Outro problema mais relevante localmente é o envelhecimento da população. No meio rural, os produtores com mais de 65 anos passaram de 17,5% para 23,1% em 11 anos, enquanto o número de jovens decresceu – de 1,9% para 1,2% na faixa etária de até 25 anos.
De acordo com João Carlos Costa Gomes, chefe de Transferência de Tecnologia da Embrapa Clima Temperado, em Pelotas, o Rio Grande do Sul passou por processo histórico de redução de pessoas por motivos diferentes:
– Há cem anos, o número de filhos significava mão de obra na agricultura. Há 50 anos, o modelo econômico via o campo como reservatório de trabalhadores para a indústria. Hoje, a taxa de natalidade é menor e os empregos no meio urbano chegaram ao limite. Com isso, a mecanização, a intensificação da produção e o uso de agrotóxicos são tanto solução como causa de um número menor de pessoas no campo.
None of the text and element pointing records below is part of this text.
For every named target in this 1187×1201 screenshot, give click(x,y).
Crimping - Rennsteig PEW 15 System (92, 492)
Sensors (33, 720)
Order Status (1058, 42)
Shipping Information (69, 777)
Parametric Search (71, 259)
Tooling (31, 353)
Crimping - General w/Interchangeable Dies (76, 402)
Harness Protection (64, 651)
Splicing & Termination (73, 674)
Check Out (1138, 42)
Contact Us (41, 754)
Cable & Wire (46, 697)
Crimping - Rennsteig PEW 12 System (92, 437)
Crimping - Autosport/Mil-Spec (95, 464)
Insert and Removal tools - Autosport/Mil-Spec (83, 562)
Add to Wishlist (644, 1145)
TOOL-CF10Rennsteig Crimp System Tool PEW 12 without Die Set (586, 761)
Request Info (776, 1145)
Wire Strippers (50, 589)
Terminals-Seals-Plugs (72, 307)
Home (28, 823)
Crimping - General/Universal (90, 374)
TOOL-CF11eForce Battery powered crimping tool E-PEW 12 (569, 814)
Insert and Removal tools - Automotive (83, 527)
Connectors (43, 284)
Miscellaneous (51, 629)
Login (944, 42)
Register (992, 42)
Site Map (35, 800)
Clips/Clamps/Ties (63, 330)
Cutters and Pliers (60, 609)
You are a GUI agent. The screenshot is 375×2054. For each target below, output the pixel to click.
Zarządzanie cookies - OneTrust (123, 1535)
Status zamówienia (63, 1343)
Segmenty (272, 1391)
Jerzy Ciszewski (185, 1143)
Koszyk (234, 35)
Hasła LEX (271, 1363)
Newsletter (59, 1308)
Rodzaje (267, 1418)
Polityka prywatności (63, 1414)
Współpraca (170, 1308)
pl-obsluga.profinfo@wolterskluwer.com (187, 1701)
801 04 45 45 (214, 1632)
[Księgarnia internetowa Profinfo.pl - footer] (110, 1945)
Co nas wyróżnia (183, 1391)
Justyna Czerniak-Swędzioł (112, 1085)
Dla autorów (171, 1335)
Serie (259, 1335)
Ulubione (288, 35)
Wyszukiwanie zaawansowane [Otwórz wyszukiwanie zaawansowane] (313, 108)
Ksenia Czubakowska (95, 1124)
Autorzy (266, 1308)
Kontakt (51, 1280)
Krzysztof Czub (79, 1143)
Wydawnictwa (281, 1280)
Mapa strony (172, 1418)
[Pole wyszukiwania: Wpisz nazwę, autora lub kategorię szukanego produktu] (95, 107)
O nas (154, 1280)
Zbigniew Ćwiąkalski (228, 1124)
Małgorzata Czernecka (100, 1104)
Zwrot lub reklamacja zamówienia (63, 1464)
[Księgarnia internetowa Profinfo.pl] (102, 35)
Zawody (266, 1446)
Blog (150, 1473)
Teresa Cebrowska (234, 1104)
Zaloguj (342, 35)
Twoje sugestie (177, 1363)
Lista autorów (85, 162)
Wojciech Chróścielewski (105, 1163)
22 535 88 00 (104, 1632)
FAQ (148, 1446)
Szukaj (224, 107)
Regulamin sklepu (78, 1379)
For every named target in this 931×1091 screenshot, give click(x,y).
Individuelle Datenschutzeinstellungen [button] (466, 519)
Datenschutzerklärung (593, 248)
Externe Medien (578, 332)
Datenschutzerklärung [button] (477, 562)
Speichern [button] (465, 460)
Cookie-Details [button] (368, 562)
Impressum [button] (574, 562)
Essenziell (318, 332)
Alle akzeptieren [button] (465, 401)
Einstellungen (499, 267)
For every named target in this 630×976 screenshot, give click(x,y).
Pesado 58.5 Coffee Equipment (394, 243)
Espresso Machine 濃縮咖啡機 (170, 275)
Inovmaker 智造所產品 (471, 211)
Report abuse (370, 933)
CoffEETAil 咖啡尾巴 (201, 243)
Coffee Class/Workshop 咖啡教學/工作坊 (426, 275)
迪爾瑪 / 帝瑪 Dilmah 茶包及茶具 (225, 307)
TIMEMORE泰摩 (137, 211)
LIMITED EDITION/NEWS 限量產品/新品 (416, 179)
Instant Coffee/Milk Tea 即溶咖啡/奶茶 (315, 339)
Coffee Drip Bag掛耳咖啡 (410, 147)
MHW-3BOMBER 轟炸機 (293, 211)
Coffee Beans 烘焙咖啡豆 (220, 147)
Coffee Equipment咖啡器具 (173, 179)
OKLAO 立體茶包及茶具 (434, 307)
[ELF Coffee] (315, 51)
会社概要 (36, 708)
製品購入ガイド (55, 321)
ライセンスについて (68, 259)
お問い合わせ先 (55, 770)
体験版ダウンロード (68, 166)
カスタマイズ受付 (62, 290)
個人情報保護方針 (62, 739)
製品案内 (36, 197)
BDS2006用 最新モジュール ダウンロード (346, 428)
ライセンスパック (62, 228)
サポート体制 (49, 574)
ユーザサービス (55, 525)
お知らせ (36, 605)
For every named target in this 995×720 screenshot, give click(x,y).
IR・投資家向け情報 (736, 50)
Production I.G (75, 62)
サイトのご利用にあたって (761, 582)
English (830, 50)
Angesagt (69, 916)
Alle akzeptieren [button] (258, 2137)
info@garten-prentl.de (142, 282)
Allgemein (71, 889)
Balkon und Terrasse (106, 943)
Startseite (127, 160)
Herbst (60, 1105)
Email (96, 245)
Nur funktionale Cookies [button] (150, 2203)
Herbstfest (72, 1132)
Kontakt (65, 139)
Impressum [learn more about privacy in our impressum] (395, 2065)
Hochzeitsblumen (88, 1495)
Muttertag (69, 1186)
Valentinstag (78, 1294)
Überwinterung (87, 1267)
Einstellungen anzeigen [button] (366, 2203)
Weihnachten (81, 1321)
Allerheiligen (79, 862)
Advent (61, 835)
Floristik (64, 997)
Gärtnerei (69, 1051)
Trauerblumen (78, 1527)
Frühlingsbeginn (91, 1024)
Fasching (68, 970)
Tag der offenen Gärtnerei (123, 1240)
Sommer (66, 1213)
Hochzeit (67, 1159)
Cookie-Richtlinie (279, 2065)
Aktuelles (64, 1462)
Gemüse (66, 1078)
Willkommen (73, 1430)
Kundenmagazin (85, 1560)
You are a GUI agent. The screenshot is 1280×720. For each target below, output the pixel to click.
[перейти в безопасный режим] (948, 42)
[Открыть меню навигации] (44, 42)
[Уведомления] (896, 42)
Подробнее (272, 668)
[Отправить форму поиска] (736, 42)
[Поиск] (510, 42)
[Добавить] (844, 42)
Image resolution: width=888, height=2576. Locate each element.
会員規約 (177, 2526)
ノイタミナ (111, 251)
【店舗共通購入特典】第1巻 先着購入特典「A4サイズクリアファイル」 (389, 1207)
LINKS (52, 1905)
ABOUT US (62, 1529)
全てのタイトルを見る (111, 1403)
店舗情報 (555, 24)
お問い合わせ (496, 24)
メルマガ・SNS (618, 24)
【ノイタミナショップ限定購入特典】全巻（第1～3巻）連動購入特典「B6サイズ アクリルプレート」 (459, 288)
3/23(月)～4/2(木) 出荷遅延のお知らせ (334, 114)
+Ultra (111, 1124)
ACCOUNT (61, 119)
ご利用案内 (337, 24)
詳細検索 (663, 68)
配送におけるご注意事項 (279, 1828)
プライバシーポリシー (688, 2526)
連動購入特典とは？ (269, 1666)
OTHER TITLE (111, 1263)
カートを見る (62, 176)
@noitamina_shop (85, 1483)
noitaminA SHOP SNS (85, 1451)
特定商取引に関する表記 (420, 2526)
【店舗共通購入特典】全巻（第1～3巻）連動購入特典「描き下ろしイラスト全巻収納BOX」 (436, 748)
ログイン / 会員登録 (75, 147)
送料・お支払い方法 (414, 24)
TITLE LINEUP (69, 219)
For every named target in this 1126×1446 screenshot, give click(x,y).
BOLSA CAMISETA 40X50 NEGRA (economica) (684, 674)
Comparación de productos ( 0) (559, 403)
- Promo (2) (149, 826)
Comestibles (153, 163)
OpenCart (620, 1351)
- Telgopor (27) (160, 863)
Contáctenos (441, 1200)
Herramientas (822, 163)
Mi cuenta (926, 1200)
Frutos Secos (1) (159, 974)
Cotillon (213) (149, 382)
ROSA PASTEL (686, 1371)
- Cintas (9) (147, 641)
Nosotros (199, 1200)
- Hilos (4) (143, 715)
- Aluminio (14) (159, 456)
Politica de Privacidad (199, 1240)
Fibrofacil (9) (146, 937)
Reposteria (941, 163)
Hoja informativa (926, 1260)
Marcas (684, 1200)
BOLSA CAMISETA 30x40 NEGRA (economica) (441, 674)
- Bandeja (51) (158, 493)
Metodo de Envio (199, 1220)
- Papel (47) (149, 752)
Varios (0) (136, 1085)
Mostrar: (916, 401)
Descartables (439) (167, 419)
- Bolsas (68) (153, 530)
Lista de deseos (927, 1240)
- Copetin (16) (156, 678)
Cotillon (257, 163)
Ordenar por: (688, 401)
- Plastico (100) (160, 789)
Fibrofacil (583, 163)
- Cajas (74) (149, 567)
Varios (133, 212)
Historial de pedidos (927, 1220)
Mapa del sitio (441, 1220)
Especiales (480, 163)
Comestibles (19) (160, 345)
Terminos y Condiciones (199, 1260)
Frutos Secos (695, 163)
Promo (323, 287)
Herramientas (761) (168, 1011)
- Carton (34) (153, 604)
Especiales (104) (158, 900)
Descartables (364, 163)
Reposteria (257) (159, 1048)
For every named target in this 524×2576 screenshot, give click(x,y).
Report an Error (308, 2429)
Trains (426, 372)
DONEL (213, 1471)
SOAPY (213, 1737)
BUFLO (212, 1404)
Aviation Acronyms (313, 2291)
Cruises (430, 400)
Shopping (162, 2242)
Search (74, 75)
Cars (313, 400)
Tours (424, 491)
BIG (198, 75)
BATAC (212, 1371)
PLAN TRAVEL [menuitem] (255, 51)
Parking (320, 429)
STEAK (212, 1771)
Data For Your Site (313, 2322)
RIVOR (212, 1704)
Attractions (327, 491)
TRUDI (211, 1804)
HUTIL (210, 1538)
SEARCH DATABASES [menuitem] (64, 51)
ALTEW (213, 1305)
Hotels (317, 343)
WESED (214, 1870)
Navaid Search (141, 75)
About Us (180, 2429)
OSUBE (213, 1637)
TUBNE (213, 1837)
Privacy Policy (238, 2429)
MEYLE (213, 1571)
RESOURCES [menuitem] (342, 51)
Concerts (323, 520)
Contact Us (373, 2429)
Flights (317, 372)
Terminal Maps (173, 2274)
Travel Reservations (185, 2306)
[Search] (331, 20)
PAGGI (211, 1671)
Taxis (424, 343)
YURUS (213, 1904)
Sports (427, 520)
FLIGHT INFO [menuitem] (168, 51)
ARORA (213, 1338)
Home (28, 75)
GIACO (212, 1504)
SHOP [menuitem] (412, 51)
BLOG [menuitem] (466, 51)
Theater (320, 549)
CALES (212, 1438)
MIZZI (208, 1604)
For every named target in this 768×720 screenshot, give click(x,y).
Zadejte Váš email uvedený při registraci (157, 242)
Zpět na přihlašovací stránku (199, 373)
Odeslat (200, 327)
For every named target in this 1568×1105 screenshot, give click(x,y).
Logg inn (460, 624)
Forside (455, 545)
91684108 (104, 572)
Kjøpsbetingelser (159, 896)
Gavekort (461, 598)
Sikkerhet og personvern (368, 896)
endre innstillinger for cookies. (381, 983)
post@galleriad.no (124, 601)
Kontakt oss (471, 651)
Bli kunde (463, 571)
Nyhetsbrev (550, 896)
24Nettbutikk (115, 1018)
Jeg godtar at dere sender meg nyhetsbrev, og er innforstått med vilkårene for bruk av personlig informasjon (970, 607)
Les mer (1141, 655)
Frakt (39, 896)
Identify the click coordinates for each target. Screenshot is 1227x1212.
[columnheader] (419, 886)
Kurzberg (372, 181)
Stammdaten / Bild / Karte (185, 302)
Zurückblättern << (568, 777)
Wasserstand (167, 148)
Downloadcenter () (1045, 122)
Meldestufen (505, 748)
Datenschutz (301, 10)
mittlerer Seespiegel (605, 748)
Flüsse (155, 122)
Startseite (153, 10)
Gomes projeta que, assim como na Europa, a tendência é de retorno para o campo, em busca de vida mais tranquila e da produção de alimentos em rede. Para isso, acrescenta Bacaltchuk, será necessária mudança nas políticas e criação de nova cultura:
– Os americanos já entenderam isso. A saída é a agricultura social: eles (os urbanos dos EUA) sustentam o meio rural deles, porque já passaram fome. A gente vive no paraíso porque nunca tivemos um inverno que mata tudo e temos terras férteis. Falta pagar o valor justo pelos alimentos.
Tradição familiar na agricultura ameaçada
A falta de sucessão nas pequenas propriedades impacta as que se dedicam a atividades mais intensivas de mão de obra. Erico Feil, 65 anos, vem de uma família de agricultores, mas a tradição vai parar por aí. Seus dois filhos saíram do interior de Lajeado, no Vale do Taquari, para estudar. Feil se orgulha de ter pago com o leite o investimento no futuro dos filhos – um doutor e uma mestranda em Contabilidade –, mas lamenta pela descontinuidade da atividade, realidade confirmada pelo Censo Agropecuário.
– É uma pena, porque agora temos tudo organizado e ordenha mecanizada que faz todo o trabalho pesado – conta o produtor.
Na visão do professor de Agronomia da Universidade de Passo Fundo Benami Bacaltchuk, essa dificuldade está atrelada à falta de investimentos do poder público e conscientização dos produtores:
– Em geral, os pais não entenderam que, para os filhos voltarem, eles têm que ter autonomia para inovar. Precisamos treinar os familiares para aceitarem que existem outras maneiras de produzir.
Por enquanto, Feil e a mulher, Ilária, 64 anos, dão conta de ordenhar e alimentar as 32 vacas, mas têm consciência da limitação que pode chegar com a idade ou se a saúde falhar.
– O que mais dói é pensar que vamos morrer com esse conhecimento todo que a gente tem – suspira Feil.